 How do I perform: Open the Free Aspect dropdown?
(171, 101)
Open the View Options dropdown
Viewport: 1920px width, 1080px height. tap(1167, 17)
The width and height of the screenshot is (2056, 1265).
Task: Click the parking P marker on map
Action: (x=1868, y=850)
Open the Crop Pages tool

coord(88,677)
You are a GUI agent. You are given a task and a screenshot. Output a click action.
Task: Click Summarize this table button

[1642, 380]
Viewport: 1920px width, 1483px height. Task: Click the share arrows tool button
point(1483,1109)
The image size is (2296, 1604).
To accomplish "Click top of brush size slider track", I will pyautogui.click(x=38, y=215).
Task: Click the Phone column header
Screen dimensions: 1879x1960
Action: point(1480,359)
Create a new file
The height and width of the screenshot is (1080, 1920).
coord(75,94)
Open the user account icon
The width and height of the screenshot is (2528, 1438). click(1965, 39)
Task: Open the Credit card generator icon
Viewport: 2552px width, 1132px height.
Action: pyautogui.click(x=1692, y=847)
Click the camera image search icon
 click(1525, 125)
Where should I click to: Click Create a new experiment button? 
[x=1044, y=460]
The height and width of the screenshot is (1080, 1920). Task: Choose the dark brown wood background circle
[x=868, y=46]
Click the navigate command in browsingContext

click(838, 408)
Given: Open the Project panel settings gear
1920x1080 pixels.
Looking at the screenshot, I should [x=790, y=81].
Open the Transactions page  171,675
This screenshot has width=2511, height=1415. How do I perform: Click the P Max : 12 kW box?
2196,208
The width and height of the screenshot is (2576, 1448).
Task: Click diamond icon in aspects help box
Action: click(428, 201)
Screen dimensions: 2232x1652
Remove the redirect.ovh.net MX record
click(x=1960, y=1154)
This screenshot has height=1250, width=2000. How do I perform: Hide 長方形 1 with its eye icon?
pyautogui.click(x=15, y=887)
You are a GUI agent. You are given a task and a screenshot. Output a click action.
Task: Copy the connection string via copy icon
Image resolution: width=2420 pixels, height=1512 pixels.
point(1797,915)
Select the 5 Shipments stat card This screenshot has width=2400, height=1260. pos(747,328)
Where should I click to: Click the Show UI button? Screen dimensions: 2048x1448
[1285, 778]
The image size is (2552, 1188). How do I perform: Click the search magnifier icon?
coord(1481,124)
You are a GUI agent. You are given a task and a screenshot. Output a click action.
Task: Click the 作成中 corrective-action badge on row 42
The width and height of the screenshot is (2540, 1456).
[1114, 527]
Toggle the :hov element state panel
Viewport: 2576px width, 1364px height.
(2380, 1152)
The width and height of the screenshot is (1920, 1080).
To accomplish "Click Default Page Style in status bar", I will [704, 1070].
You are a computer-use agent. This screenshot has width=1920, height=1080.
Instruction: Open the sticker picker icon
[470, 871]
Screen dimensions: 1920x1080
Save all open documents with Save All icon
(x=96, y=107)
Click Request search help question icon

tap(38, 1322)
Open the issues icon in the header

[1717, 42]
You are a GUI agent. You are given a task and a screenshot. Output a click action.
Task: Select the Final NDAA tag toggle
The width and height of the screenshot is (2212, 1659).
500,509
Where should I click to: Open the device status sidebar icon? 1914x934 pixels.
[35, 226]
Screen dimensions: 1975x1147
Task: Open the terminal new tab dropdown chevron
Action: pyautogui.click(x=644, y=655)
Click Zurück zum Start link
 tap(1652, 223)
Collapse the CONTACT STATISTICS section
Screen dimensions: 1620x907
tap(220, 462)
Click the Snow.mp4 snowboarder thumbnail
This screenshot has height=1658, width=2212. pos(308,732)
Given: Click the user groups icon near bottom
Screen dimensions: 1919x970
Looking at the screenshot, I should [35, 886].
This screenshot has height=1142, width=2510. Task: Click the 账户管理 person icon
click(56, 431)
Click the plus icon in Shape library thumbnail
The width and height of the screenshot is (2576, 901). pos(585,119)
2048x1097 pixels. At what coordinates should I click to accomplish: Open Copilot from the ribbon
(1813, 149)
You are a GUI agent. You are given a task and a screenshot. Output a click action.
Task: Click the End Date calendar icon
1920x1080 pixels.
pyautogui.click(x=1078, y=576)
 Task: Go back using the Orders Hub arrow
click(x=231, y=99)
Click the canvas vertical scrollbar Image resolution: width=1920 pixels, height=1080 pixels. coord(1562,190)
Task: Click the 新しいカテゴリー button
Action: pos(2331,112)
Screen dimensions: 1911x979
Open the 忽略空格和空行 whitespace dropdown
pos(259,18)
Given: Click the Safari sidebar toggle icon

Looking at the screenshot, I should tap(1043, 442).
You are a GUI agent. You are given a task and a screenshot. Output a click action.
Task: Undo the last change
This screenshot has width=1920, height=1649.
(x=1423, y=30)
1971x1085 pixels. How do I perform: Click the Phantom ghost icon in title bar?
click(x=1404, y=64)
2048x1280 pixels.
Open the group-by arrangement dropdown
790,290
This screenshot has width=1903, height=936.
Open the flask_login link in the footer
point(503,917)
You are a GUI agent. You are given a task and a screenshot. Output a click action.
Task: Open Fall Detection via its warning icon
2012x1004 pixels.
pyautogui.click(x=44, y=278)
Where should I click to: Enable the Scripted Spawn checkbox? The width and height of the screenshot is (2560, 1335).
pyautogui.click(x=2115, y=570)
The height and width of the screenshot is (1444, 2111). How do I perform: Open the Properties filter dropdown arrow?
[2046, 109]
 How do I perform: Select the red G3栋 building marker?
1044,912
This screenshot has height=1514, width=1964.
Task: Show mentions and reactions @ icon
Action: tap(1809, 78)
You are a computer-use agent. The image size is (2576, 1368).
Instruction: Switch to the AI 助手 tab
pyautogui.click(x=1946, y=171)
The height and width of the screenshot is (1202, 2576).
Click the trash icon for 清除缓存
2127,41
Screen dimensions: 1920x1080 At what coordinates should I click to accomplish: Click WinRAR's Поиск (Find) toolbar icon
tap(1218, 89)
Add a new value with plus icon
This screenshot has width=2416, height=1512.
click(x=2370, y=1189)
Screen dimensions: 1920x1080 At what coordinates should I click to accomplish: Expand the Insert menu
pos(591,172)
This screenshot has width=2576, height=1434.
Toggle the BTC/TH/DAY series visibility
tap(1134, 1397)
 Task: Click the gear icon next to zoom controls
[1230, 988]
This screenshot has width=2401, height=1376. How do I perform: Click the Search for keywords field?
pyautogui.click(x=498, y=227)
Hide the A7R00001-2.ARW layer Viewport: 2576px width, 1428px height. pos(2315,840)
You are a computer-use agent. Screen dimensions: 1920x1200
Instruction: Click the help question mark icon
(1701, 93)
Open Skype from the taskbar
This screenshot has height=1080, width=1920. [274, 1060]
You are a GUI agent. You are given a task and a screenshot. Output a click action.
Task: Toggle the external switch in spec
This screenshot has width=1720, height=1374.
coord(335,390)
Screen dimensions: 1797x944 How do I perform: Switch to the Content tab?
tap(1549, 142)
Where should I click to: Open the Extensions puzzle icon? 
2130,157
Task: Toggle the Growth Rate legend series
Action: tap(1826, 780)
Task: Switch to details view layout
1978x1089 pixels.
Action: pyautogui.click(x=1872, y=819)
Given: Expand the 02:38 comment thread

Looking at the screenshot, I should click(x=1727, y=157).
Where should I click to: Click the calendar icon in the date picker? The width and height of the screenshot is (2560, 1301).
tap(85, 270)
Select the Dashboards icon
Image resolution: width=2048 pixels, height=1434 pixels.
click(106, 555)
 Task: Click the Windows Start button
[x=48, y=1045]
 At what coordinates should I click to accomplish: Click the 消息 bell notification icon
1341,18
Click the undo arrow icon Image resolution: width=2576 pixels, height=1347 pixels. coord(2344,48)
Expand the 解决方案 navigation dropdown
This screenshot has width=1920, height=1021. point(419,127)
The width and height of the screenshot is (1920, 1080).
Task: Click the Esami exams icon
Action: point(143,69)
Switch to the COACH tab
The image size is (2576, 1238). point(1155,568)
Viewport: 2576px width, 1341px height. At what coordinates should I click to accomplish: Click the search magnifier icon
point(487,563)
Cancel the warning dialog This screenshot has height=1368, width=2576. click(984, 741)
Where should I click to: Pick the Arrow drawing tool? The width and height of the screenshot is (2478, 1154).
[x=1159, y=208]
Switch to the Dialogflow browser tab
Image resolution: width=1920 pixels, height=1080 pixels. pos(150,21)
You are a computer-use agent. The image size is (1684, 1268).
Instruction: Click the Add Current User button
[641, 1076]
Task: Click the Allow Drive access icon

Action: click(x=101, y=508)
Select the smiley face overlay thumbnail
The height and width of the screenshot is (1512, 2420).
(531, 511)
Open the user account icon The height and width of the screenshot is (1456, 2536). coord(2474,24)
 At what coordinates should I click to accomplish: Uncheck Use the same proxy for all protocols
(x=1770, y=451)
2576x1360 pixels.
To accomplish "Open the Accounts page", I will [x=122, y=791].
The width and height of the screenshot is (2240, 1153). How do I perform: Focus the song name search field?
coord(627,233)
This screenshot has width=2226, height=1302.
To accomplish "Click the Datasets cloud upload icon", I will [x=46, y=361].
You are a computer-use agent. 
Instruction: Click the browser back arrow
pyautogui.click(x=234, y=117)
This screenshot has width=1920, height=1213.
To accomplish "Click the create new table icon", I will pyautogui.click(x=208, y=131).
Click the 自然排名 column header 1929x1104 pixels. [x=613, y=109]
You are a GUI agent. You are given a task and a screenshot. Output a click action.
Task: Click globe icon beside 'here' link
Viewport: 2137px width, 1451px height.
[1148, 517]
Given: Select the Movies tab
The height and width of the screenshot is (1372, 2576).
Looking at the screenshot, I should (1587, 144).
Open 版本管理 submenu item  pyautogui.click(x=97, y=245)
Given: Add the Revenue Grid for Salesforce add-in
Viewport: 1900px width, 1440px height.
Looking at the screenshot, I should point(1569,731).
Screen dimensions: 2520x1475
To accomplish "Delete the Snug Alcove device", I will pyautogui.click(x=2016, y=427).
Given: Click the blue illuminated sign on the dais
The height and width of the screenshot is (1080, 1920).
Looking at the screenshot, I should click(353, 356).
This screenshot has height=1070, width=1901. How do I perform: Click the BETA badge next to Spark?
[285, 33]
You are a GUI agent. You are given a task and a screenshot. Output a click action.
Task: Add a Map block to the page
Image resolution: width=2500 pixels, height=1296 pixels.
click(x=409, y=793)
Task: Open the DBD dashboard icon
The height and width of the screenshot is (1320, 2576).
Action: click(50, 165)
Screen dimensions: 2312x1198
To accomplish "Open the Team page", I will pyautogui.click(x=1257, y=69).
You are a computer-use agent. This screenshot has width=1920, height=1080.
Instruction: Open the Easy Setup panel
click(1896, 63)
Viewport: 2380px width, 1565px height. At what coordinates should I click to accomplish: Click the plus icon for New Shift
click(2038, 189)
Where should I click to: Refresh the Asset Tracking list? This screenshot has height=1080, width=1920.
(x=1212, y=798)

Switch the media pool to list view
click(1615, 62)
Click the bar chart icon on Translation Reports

###

** What needs to be done **
In the records above, locate each line with the word "card". Copy all such lines.

** Expected answer **
Task: Open the Credit card generator icon
Select the 5 Shipments stat card This screenshot has width=2400, height=1260. pos(747,328)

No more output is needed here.